▸ SUPPLIED TEXT
In sport psychology circles around forty years ago, there was a lot of talk about arousal levels and how they affect athletes of every level and every sport. Over the years I have done my own exploration, and this is what I have determined about when and how to get yourself wound up.
Me, after winding myself up for this lift.
Mental Training Is Not Just for Lifting
Robert M. Nideffer said, in An Athletes’ Guide to Mental Training:
Optimal performance and total concentration can only occur when your level of physical arousal matches the demands of the competitive situation. For each of us, there is a very fine line between being too aroused and not being aroused enough. Because controlling arousal is such an important part of your mental training, you need to fully understand what is meant by this concept.
While several of the sport psychology books mention weightlifting, most are primarily focused on other sports like baseball and tennis. For me, exerting my strength is my game. But I do it in many different ways – from weightlifting to gymnastics, strongman to kettlebells, and more. Each of these can have different approaches to them when it comes to your psychology.
Optimal Arousal Level Depends on the Task
Early on in my training, I would watch videos of weightlifters screaming and, in my mind at least, acting a fool. They even had other people slap them to help them psych up. I thought it was silly, so I didn’t try it. I took more of a Zen approach to my training.
But as I continued to train, and to more deeply explore my capabilities, I realized there was a lot more to this idea of psyching up. Sometimes you do want to be heavily psyched up. The gross motor movements like squats and deadlifts are good examples of movements that benefit from high arousal, and partial variations of these movements benefit even more so.

▸ REQUIRED ACTIONS
1. In the article on arousal levels in lifting, which movements does the writer give as good examples of ones that benefit from high arousal?
2. Carry the article on arousal levels in lifting forward from its final sentence.

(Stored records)

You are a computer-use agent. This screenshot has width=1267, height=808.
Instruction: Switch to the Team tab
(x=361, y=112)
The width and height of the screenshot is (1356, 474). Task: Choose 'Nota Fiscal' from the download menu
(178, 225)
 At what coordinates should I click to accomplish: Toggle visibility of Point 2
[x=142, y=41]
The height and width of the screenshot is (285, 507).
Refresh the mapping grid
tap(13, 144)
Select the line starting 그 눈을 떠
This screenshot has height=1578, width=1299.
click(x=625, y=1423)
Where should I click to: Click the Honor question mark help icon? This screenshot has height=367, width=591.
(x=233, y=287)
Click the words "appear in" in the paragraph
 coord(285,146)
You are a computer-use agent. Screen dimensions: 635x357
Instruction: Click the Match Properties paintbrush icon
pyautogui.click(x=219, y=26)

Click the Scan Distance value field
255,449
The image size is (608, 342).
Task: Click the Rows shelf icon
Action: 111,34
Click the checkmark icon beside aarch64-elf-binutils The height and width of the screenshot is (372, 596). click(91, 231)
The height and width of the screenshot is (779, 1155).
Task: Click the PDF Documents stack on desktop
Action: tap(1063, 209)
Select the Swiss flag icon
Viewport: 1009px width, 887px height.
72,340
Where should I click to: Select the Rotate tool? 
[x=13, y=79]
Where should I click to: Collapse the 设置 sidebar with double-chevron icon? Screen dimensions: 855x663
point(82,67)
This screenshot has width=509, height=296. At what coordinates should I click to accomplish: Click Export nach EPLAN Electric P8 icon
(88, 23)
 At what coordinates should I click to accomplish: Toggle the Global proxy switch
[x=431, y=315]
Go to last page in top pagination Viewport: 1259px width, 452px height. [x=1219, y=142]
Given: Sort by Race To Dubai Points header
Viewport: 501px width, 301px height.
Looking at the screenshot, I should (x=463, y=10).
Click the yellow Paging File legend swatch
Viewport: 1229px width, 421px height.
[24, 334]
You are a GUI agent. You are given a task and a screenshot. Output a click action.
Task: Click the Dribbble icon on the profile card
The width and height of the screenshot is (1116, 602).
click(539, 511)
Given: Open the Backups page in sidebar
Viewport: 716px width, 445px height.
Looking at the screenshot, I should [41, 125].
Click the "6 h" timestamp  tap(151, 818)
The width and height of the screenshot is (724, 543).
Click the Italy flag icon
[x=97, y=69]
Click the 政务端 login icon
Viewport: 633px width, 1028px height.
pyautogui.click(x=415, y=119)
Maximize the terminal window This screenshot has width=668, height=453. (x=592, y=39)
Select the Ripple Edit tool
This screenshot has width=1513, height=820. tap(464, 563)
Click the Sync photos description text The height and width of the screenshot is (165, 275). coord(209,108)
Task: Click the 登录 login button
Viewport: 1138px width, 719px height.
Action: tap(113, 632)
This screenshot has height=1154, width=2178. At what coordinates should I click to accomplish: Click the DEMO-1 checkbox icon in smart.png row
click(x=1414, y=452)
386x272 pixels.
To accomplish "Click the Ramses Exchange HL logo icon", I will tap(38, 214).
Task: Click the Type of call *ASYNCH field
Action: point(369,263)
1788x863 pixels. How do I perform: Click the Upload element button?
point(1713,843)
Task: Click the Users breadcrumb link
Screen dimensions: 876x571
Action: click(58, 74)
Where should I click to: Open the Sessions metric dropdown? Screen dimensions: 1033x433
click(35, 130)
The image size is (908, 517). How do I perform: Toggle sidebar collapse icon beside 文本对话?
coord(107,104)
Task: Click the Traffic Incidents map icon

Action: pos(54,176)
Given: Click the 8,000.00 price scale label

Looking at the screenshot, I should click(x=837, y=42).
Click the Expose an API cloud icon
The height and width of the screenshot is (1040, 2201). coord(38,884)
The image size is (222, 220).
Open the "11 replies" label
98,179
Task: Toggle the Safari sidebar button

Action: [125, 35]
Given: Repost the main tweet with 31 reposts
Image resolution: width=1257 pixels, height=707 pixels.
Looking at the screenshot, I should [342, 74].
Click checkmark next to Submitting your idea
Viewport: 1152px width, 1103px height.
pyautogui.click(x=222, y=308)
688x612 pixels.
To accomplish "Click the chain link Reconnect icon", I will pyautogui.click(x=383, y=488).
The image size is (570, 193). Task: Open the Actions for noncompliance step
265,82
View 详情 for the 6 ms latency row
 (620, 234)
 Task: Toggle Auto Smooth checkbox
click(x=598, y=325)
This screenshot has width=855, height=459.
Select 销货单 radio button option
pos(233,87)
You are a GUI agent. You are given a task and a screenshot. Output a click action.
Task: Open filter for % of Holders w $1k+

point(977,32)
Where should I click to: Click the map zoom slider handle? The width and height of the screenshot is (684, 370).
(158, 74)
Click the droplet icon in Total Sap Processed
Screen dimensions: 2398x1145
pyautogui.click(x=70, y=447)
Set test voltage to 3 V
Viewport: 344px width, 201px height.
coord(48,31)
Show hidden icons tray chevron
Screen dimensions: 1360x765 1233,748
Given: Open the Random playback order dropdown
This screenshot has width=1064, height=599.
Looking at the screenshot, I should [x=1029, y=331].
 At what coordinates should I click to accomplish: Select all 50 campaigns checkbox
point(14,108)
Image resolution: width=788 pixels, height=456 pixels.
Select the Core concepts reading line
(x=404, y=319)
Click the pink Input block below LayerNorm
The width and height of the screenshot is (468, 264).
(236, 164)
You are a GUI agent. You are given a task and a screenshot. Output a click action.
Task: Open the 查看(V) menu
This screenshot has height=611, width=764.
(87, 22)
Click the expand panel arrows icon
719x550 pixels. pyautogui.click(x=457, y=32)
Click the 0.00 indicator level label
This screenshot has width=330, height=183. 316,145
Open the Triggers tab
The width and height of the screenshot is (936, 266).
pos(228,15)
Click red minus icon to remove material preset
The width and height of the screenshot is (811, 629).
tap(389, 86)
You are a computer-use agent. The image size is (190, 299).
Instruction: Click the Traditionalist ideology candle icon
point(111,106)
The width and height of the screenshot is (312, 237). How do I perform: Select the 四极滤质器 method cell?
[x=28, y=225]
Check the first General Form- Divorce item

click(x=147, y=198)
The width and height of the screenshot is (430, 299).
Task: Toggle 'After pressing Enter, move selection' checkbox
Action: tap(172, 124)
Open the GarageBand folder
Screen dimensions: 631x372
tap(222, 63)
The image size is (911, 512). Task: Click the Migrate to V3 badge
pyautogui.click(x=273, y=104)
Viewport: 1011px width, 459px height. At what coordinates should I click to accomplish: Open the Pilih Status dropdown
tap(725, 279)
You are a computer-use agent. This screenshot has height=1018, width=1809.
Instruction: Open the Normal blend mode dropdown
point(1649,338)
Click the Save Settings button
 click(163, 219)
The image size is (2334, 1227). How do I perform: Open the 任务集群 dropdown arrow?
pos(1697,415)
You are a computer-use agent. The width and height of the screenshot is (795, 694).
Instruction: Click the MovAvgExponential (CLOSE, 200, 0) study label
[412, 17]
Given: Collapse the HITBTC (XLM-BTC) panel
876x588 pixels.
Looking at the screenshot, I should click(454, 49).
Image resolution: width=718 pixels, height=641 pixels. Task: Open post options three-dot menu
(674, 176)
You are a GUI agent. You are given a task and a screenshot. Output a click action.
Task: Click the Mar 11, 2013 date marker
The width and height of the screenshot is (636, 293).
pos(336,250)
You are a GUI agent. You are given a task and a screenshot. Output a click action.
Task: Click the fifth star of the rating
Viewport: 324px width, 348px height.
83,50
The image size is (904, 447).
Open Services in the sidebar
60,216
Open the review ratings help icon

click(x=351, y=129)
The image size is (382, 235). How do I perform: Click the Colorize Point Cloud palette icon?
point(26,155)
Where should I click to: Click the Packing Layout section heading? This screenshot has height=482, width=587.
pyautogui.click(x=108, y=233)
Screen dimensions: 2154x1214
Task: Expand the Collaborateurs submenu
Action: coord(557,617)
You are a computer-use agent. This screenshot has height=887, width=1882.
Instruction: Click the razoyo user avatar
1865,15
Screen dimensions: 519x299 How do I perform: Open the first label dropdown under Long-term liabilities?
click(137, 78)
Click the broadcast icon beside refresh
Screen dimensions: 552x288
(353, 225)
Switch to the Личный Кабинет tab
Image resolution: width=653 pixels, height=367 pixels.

▸ OUTPUTS
1. Gross motor movements like squats and deadlifts, with partial variations of these benefiting even more.

2.
“[Y]our optimal arousal level depends on what you’re doing. Thus psyching up can be useful if you use it at the right time for the right things.”
Conversely, when working on skilled movements, you want to be relaxed and concentrated. Psyching up to do a handstand is likely to hurt your balance, not help it. Psyching up for an endurance event is going to get you tired more quickly than normal.
So, your optimal arousal level depends on what you’re doing. Thus psyching up can be useful if you use it at the right time for the right things. Higher strength activities, versus endurance endeavors, are a good opportunity for psyching up. More gross motor movements, versus skill-based movements, are another place to look for where psyching up can help.
Learning and Practicing the “Psych-Up State”
Here is what experts Dr. Thomas Tutko and Umberto Tosi wrote in their book, aptly named Sports Psyching:
Although you can’t be hot 100 percent of the time, you can play at your best consistently – much more often than you probably are now. You can do so by learning a deliberate, conscious method that supplies a set of psychological tools you can call upon in your game.
Using my background in NLP (neuro-linguistic programming) I looked at a number of different methods to help optimize this “psych-up state” from the external to internal, using the body and the mind. The modeling methods in this system allowed me to find what worked and make it reproducible and transferable.
- Music is a commonly used tool for psyching up.
- Visualization, in many forms, can be another.
- Anchors, set by how you approach an exercise, are often used though unconsciously for most.
The more you consciously work on psyching in a way that works for you, the better you can control it. The better you control it, the more benefit you’ll get from doing it. As a result, you’ll be able to maintain a certain useful arousal level throughout a workout and be able to peak it at the right times. People naturally do this to some degree, but if you practice psyching up as a skill you can become even better at it.
Breathing and State Management for Competition
There is another simple, yet hugely effective part of psyching – breath work. Psyching up causes a few physiological actions in the body. Increases in heart rate, blood pressure, and muscular tension are typical.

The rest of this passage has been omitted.